**Element lookup records:**
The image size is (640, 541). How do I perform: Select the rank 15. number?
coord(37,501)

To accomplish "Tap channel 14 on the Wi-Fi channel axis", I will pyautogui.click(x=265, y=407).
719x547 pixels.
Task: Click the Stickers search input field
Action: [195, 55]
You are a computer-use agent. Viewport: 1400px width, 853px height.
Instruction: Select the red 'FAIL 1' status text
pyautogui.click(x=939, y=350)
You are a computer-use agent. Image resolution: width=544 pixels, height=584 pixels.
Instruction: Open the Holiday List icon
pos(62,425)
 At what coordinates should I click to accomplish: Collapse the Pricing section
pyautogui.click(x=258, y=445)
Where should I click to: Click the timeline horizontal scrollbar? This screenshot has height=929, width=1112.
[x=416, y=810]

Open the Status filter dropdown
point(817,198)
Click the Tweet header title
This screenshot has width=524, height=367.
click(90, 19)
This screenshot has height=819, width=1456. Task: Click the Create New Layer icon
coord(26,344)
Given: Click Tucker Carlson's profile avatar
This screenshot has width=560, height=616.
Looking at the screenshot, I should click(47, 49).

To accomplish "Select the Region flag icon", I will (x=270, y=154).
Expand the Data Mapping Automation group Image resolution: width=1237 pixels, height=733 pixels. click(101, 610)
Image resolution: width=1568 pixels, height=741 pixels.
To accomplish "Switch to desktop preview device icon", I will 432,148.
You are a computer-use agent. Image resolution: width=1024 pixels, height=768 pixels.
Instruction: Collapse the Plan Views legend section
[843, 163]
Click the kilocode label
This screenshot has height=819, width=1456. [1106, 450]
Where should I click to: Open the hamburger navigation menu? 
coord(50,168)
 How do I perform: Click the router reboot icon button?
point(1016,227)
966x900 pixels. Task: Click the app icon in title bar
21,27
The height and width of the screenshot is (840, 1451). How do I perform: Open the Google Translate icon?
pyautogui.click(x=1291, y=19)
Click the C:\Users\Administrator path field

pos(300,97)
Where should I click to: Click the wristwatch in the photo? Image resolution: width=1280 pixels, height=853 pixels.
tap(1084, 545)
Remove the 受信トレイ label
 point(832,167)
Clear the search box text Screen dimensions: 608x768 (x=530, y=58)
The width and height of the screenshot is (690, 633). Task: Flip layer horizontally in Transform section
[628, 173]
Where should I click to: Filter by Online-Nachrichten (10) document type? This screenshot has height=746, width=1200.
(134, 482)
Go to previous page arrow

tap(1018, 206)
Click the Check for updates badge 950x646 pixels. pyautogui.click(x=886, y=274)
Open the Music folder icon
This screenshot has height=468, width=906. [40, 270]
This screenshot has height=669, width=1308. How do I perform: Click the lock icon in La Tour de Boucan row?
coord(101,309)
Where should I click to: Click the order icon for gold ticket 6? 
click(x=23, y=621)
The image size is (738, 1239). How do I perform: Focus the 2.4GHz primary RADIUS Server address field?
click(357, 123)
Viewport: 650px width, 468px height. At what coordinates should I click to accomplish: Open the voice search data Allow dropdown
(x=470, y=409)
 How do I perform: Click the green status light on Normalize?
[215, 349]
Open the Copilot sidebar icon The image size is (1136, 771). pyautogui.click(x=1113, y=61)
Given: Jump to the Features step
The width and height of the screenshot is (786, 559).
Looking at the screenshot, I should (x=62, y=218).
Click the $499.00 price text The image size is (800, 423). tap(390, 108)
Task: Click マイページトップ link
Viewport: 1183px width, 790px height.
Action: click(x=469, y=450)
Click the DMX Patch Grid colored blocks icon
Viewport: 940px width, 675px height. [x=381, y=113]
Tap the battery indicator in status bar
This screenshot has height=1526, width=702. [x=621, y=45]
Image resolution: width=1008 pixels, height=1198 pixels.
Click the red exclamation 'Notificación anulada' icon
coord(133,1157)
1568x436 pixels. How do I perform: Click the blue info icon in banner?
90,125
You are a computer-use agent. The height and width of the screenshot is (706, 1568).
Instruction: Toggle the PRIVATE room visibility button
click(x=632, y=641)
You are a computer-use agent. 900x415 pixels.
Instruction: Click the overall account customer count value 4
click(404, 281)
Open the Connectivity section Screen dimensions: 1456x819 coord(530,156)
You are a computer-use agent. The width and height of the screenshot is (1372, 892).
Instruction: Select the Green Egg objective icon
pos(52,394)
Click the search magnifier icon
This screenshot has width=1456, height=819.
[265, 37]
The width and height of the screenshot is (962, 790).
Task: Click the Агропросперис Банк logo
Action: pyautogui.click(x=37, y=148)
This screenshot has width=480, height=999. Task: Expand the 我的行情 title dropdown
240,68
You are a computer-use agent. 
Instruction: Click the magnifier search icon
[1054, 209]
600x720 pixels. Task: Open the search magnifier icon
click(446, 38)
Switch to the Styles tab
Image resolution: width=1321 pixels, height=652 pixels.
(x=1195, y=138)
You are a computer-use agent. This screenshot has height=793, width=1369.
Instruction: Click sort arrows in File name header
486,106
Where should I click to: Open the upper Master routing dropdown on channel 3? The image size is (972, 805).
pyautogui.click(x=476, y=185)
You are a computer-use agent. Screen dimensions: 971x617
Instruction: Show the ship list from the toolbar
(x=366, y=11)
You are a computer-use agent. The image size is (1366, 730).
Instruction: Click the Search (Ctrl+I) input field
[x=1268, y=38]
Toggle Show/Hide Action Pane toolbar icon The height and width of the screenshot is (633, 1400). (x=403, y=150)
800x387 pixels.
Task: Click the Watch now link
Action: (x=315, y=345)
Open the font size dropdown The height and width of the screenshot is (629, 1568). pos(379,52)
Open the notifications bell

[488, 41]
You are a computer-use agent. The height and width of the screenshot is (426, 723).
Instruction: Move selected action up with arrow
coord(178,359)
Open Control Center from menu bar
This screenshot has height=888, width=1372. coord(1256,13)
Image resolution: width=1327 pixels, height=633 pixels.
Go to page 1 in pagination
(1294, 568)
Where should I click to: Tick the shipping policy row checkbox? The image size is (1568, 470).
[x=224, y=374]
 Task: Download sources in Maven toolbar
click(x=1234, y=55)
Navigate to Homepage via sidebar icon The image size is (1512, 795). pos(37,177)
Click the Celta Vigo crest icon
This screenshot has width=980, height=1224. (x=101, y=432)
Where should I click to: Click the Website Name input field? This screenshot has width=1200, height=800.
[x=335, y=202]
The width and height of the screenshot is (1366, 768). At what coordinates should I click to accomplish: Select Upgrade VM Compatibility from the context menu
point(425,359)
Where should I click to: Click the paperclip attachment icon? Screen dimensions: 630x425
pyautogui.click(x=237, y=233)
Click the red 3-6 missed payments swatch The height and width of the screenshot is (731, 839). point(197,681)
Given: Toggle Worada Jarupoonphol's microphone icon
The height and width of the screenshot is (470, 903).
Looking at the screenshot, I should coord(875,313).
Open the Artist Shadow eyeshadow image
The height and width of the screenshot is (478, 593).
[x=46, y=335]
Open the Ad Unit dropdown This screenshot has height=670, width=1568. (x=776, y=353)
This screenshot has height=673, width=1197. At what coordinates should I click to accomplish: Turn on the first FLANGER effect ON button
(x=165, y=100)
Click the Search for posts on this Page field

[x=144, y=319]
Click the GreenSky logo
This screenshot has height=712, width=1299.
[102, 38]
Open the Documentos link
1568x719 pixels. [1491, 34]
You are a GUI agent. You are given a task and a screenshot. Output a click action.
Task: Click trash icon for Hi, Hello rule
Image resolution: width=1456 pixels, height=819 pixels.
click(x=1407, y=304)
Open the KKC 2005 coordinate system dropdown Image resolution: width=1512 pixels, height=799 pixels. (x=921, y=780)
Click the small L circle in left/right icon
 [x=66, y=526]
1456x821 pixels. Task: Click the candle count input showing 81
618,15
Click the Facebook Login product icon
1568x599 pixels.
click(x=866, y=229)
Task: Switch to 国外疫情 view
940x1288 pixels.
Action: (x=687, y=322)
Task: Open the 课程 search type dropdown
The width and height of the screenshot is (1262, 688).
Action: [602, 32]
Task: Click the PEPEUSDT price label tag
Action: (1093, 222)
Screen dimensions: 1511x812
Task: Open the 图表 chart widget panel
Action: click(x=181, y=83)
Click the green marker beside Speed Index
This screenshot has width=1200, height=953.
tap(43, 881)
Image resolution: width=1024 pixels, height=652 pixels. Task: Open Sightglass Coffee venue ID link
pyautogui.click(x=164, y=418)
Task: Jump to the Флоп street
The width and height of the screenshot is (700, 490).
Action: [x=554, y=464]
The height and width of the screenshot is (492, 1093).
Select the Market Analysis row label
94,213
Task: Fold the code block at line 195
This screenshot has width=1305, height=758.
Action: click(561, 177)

**WORK INSTRUCTIONS:** Update the listing from the line containing "Navigate to Homepage" down to the line containing "[x=46, y=335]", replacing "paperclip attachment icon" with "attach file button" and leaving everything else unchanged.

**OUTPUT FOR THIS TASK:**
Navigate to Homepage via sidebar icon The image size is (1512, 795). pos(37,177)
Click the Celta Vigo crest icon
This screenshot has width=980, height=1224. (x=101, y=432)
Where should I click to: Click the Website Name input field? This screenshot has width=1200, height=800.
[x=335, y=202]
The width and height of the screenshot is (1366, 768). At what coordinates should I click to accomplish: Select Upgrade VM Compatibility from the context menu
point(425,359)
Where should I click to: Click the attach file button? Screen dimensions: 630x425
pyautogui.click(x=237, y=233)
Click the red 3-6 missed payments swatch The height and width of the screenshot is (731, 839). point(197,681)
Given: Toggle Worada Jarupoonphol's microphone icon
The height and width of the screenshot is (470, 903).
Looking at the screenshot, I should coord(875,313).
Open the Artist Shadow eyeshadow image
The height and width of the screenshot is (478, 593).
[x=46, y=335]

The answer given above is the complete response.